§ What is being asked
Return the lines from the start of the data through the line with "The width and height of the screenshot is (553, 982).". Include both of those lines and no others.

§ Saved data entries
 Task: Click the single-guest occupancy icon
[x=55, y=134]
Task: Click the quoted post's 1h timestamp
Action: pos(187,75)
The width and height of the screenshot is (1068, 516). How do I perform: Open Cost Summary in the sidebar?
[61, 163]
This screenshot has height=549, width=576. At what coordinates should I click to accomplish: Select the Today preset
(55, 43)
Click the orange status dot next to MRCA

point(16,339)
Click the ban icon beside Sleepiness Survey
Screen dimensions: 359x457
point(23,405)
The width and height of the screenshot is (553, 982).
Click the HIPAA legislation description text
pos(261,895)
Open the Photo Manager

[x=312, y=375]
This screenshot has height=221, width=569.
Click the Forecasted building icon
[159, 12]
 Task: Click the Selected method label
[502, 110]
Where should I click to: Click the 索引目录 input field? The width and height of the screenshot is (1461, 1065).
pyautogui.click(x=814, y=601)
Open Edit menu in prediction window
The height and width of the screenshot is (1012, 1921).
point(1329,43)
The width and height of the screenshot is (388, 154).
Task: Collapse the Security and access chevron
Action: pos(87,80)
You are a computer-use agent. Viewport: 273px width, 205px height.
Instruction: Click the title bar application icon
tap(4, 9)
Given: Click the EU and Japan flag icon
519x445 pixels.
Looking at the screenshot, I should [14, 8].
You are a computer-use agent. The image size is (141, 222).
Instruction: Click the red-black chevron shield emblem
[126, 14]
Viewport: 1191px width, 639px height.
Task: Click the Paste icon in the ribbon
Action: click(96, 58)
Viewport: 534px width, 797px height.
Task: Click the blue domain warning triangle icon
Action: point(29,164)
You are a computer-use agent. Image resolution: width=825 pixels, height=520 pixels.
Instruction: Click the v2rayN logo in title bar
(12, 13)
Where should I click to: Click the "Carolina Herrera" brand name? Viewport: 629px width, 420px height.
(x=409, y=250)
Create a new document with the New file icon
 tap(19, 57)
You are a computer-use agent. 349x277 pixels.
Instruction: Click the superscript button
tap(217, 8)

§ Result of the task
 Task: Click the single-guest occupancy icon
[x=55, y=134]
Task: Click the quoted post's 1h timestamp
Action: pos(187,75)
The width and height of the screenshot is (1068, 516). How do I perform: Open Cost Summary in the sidebar?
[61, 163]
This screenshot has height=549, width=576. At what coordinates should I click to accomplish: Select the Today preset
(55, 43)
Click the orange status dot next to MRCA

point(16,339)
Click the ban icon beside Sleepiness Survey
Screen dimensions: 359x457
point(23,405)
The width and height of the screenshot is (553, 982).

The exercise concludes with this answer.